- _Required tasks_:
A. According to the AAMP article below, what is the name of the yeast homolog of AAMP?
B. Translate this sentence from the AAMP article into Spanish: "The protein's expression is higher in the intracellular than in the extracellular space."

─── Extract provided

Angio-associated, migratory cell protein, also known as AAMP, is a protein which in humans is encoded by the AAMP gene. This protein has been conserved in evolution and is so common to many mammals. and it also has a yeast homolog which is the protein YCR072c.

Localisation 

The gene is located on the second human chromosome, near the end of the chromosome's arm (2q35), between the codons 85-87 and 1387–1389. It contains 6042 bp and 11 exons When transcribed, it gives a 1859 bp mRNA.
. The vascular endothelial growth factor is a promoting factor of the protein synthesis and localisation in the different parts of the cells.
The protein's expression is higher in the intracellular than in the extracellular space.

Function 

The gene product is an immunoglobulin-type protein of 434 amino acids and 49 kDa. It is found to be expressed strongly in the cytosol of endothelial cells, cytotrophoblasts, and poorly differentiated colon adenocarcinoma cells found in lymphatics and has been observed at the luminal edges of endometrial cells and in the extracellular environment of vascular-associated mesenchymal cells.

The protein contains a WD40 domain which permits multi-proteins complexes formation  and a heparin-binding domain which mediates heparin-sensitive cell adhesion.
AAMP helps to regulate vascular endothelial cell migration regulation and angiogenesis, with other signaling pathway like RhoA/Rho-kinase signaling. 
A malfunction can therefore lead to different diseases (see Associated diseases). For example, in the smooth muscle cells, if AAMP is overexpressed, it activates RhoA, which activates Rho-kinase (this one generates GTP) and it finally leads to increased smooth muscle cell migration and division, causing atherosclerosis and restenosis.

Associated diseases 

Note : In all these diseases we can observe the expression of the AAMP gene. This one can either remain stable, increase or decrease depending on the disease.

List of the diseases : gastrointestinal stromal tumor (GIST) (for this disease and the ductal carcinomas, the expression levels are to correlate with necrosis in situ), myeloid leukemia (chronic (CML) and acute (AML) forms), lymphoma, breast cancer, glial brain tumors, colon neoplasia, epidermoid carcinoma, cervical cancer, ovarian cancer, papillary thyroid cancer, pulmonary cancer, atherosclerosis, restenosis.

──────
─── Supplied records

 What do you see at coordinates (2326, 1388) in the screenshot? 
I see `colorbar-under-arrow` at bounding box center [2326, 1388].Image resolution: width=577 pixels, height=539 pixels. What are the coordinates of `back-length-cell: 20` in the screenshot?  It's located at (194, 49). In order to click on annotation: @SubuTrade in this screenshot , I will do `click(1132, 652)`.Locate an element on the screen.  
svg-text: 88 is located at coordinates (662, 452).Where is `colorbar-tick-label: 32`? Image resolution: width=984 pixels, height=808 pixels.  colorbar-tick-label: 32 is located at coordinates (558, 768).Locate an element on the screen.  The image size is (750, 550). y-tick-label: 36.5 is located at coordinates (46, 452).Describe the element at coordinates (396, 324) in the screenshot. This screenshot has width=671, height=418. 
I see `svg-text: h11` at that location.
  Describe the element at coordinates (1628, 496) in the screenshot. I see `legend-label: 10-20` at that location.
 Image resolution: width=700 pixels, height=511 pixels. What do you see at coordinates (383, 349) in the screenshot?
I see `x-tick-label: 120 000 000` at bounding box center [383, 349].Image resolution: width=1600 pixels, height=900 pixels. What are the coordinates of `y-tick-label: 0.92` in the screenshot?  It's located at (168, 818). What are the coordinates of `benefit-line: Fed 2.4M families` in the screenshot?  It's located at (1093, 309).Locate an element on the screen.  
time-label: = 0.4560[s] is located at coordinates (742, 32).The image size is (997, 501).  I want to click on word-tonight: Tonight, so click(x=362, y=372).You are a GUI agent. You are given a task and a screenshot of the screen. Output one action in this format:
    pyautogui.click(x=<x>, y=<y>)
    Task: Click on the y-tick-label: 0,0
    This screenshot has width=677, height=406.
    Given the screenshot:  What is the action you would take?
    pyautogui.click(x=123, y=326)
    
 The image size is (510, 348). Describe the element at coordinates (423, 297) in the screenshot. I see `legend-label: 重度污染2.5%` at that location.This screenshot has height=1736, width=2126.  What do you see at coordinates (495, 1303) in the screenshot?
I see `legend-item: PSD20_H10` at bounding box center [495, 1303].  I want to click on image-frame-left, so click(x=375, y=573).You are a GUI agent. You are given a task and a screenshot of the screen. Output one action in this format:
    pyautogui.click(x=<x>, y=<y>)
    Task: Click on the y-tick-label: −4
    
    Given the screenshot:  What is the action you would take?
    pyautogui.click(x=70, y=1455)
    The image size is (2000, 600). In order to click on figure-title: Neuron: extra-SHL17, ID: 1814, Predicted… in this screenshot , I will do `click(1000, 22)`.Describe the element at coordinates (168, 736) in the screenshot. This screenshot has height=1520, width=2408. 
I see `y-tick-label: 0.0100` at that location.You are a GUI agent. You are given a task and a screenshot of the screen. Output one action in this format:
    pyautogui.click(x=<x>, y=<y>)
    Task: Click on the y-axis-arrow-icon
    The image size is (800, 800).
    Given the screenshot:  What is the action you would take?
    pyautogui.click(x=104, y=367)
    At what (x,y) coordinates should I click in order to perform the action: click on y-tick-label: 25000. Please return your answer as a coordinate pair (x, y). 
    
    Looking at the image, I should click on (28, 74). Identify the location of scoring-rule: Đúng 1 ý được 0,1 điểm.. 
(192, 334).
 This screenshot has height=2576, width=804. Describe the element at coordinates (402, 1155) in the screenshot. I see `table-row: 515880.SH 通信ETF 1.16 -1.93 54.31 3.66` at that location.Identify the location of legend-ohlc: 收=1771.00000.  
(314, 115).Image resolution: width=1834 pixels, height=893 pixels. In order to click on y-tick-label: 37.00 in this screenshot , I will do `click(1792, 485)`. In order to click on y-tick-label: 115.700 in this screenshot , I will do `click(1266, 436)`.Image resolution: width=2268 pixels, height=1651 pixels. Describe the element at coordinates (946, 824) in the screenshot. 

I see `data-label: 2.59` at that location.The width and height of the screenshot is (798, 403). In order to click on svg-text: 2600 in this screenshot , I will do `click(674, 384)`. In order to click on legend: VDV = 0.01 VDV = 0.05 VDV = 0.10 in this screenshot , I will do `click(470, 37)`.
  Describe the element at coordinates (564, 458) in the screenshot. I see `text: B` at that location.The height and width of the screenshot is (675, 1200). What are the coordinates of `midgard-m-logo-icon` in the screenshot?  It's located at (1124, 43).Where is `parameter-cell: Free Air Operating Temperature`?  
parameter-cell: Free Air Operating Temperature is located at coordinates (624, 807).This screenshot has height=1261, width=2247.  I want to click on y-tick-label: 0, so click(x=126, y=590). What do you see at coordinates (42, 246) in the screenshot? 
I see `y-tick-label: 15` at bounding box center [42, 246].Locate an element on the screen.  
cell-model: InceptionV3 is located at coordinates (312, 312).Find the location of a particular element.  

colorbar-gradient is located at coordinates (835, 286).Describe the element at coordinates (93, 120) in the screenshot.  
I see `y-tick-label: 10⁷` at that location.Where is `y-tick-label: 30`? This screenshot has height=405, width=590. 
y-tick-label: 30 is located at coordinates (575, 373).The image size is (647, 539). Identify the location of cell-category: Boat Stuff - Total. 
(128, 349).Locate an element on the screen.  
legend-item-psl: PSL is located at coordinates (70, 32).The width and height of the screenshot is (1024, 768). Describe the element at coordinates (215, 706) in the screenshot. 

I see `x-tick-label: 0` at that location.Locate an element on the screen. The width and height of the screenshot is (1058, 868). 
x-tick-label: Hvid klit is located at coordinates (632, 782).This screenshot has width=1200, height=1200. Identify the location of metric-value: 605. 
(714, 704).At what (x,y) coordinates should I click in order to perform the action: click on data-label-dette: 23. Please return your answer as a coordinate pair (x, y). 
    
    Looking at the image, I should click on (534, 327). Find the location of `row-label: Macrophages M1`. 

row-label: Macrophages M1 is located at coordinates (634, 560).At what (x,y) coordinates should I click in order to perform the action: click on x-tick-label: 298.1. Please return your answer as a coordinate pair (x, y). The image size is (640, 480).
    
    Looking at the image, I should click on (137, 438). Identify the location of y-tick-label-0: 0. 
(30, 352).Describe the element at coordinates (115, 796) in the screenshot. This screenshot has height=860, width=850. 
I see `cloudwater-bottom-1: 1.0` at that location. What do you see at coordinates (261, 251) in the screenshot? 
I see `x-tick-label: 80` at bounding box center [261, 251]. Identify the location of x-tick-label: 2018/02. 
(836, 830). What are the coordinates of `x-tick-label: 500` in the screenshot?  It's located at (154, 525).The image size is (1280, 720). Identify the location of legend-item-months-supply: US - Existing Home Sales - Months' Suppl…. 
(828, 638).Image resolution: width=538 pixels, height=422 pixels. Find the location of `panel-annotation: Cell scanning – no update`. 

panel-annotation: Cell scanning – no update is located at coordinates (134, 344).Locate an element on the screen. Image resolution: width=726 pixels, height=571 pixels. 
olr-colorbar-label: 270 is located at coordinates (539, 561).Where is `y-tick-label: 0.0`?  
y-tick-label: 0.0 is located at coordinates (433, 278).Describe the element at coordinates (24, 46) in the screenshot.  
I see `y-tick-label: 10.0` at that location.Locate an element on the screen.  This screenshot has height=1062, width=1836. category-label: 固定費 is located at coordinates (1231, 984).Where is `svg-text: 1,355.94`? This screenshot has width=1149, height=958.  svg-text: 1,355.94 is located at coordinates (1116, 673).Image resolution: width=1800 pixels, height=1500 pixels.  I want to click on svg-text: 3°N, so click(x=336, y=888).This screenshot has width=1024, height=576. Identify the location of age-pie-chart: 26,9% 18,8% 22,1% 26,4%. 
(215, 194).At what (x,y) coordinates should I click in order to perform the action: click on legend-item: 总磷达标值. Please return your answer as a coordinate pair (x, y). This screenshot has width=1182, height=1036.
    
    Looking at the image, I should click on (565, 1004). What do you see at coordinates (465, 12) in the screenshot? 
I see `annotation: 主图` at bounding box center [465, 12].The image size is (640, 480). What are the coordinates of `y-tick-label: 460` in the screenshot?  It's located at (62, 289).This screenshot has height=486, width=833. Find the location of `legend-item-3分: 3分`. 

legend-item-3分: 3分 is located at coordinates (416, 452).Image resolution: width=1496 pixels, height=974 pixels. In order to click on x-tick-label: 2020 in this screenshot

──────

- _Answers below_:
A. The yeast homolog of AAMP is the protein YCR072c.

B. La expresión de la proteína es mayor en el espacio intracelular que en el extracelular.